提供データ:
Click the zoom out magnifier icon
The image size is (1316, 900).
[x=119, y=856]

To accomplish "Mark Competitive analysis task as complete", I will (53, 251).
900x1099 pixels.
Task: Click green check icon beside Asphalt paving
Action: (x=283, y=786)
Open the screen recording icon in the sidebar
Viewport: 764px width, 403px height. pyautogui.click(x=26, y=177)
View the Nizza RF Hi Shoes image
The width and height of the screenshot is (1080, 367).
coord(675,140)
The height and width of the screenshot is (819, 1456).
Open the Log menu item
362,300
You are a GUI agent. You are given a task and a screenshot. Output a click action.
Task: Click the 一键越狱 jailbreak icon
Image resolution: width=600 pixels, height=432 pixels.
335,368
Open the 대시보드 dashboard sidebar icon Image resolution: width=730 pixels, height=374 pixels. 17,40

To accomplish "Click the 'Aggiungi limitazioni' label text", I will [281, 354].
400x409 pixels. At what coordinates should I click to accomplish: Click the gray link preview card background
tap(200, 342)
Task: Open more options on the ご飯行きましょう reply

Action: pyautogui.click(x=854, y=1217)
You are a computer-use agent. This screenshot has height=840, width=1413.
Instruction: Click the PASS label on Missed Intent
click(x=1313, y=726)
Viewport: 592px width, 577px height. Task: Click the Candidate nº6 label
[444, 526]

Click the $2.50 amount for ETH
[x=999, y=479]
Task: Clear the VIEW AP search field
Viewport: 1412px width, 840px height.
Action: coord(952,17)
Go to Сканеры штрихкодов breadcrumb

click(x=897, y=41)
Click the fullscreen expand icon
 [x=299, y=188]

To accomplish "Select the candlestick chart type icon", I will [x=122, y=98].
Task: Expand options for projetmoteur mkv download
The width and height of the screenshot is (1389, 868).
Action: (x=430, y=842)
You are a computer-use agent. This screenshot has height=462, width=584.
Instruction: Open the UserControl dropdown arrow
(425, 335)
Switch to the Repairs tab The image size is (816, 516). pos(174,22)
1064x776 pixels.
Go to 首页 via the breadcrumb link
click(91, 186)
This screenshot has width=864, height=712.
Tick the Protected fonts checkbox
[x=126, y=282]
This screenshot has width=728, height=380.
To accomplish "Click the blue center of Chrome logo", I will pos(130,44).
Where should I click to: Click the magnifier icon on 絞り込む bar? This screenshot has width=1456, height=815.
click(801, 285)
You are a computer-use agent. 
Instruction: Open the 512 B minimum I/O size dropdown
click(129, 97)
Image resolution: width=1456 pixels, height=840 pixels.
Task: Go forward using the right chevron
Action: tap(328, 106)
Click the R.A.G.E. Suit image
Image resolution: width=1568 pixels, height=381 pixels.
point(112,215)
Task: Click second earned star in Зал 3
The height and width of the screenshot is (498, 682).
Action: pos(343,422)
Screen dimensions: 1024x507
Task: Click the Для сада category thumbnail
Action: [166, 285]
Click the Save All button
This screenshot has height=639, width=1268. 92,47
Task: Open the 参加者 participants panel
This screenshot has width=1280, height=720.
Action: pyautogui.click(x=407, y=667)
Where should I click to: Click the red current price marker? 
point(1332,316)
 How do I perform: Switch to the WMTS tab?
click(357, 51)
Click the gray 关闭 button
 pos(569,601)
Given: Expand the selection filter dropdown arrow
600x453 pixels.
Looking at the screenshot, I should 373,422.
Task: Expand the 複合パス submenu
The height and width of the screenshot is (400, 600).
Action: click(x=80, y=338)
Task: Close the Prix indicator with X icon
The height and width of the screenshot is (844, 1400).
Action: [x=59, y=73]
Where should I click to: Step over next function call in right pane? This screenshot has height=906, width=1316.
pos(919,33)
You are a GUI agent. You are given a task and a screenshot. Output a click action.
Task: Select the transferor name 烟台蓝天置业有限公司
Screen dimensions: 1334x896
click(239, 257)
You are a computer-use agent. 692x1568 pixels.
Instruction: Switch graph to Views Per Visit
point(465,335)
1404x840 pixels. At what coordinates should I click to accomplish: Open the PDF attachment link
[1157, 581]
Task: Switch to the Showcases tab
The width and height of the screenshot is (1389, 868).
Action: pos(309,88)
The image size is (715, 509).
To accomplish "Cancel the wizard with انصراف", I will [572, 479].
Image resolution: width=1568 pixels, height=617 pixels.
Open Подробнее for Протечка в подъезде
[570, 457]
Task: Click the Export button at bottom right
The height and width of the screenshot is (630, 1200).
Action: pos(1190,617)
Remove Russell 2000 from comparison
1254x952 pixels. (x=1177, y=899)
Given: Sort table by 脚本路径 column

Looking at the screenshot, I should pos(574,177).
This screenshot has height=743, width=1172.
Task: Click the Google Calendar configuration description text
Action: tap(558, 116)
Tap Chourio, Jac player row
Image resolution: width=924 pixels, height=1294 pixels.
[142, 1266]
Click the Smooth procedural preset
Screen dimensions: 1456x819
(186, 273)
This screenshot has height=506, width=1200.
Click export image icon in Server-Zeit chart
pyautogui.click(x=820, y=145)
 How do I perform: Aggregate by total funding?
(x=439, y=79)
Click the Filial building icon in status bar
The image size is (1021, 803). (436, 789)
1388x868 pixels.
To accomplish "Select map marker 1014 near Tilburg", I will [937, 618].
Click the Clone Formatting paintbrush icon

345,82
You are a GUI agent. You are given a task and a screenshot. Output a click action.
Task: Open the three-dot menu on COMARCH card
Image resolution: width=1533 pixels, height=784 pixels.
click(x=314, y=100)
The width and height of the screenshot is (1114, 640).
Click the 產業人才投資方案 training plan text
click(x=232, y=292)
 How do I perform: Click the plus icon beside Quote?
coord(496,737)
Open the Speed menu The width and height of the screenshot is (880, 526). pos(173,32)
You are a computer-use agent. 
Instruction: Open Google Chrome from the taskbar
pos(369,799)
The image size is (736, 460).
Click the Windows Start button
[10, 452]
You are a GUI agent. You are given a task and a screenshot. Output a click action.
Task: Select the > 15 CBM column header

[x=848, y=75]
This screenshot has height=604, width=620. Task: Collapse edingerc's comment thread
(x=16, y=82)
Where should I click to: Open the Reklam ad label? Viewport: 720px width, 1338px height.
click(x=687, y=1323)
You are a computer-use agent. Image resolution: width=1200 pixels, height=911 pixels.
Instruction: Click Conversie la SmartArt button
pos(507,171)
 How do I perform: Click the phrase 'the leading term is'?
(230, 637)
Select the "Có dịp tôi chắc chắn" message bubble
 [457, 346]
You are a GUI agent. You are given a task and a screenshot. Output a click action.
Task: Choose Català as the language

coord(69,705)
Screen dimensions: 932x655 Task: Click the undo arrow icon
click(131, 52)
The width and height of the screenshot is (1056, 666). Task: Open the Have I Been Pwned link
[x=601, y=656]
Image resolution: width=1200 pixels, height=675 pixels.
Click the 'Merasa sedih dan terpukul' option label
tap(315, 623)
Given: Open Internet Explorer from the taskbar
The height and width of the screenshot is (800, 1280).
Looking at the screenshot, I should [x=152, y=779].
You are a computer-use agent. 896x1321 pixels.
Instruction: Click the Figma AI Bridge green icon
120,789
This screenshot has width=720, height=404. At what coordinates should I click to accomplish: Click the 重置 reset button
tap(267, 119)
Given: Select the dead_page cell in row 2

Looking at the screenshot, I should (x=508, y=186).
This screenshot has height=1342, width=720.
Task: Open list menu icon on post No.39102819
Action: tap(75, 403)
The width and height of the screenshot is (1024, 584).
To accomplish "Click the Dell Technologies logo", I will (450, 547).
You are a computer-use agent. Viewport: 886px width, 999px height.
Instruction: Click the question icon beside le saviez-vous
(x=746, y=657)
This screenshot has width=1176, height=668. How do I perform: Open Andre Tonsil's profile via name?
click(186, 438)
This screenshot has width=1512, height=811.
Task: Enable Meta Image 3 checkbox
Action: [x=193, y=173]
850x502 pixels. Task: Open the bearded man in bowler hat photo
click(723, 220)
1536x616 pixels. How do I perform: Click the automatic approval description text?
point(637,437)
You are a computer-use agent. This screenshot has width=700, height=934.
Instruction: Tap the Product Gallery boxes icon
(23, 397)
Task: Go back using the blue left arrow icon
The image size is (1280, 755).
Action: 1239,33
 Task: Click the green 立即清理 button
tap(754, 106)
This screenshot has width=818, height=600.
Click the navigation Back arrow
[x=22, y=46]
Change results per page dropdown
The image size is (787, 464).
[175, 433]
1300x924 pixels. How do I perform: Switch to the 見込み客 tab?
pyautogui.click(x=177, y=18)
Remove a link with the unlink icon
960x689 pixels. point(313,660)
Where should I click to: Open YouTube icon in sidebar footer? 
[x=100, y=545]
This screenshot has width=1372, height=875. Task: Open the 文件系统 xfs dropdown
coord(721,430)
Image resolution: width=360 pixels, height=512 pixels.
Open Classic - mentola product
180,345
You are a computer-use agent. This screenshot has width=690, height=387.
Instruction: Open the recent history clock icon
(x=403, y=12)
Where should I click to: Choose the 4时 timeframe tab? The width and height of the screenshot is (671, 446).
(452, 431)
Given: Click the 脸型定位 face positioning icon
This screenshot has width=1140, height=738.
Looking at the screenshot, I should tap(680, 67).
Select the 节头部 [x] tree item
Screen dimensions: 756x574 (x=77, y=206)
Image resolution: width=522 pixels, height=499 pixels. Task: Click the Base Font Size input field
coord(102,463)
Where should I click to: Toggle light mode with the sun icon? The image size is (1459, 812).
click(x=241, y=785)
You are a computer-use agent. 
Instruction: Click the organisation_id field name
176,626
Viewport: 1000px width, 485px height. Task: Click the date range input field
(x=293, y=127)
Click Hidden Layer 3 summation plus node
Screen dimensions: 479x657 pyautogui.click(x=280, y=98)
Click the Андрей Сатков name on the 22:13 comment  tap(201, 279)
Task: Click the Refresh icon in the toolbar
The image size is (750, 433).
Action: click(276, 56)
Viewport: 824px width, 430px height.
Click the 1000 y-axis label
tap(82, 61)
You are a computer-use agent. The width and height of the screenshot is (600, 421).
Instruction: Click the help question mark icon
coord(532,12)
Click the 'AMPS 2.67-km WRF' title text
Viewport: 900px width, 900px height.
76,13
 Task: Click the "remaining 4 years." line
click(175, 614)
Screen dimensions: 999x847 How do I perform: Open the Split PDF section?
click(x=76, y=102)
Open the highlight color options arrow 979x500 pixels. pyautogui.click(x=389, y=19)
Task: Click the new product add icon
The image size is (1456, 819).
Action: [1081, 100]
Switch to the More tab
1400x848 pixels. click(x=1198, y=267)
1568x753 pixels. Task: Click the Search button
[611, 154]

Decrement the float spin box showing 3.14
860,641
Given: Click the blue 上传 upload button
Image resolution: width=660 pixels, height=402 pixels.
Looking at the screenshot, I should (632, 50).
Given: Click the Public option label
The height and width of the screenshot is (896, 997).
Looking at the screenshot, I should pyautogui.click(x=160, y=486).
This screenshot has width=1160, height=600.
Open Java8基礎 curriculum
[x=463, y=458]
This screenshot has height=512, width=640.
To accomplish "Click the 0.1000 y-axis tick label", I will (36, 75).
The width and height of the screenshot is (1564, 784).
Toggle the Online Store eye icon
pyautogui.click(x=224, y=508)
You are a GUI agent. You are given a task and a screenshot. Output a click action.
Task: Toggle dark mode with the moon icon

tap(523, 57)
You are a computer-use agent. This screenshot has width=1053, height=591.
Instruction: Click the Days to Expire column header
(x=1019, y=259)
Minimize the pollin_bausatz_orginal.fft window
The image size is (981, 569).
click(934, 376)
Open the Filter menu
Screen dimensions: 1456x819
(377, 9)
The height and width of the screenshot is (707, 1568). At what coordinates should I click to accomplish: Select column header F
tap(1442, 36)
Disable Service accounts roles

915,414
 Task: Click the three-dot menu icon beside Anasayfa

目的: 「This screenshot has width=720, height=404.」を含む行から「[x=100, y=545]」を含む行までを、両端の行も含めて番号付きリストに変換してください。空行は除き、それ以外の行は入れないこと。

最終回答:
1. This screenshot has width=720, height=404. At what coordinates should I click to accomplish: Click the 重置 reset button
2. tap(267, 119)
3. Given: Select the dead_page cell in row 2
4. Looking at the screenshot, I should (x=508, y=186).
5. This screenshot has height=1342, width=720.
6. Task: Open list menu icon on post No.39102819
7. Action: tap(75, 403)
8. The width and height of the screenshot is (1024, 584).
9. To accomplish "Click the Dell Technologies logo", I will (450, 547).
10. You are a computer-use agent. Viewport: 886px width, 999px height.
11. Instruction: Click the question icon beside le saviez-vous
12. (x=746, y=657)
13. This screenshot has width=1176, height=668. How do I perform: Open Andre Tonsil's profile via name?
14. click(186, 438)
15. This screenshot has width=1512, height=811.
16. Task: Enable Meta Image 3 checkbox
17. Action: [x=193, y=173]
18. 850x502 pixels. Task: Open the bearded man in bowler hat photo
19. click(723, 220)
20. 1536x616 pixels. How do I perform: Click the automatic approval description text?
21. point(637,437)
22. You are a computer-use agent. This screenshot has width=700, height=934.
23. Instruction: Tap the Product Gallery boxes icon
24. (23, 397)
25. Task: Go back using the blue left arrow icon
26. The image size is (1280, 755).
27. Action: 1239,33
28.  Task: Click the green 立即清理 button
29. tap(754, 106)
30. This screenshot has width=818, height=600.
31. Click the navigation Back arrow
32. [x=22, y=46]
33. Change results per page dropdown
34. The image size is (787, 464).
35. [175, 433]
36. 1300x924 pixels. How do I perform: Switch to the 見込み客 tab?
37. pyautogui.click(x=177, y=18)
38. Remove a link with the unlink icon
39. 960x689 pixels. point(313,660)
40. Where should I click to: Open YouTube icon in sidebar footer? 
41. [x=100, y=545]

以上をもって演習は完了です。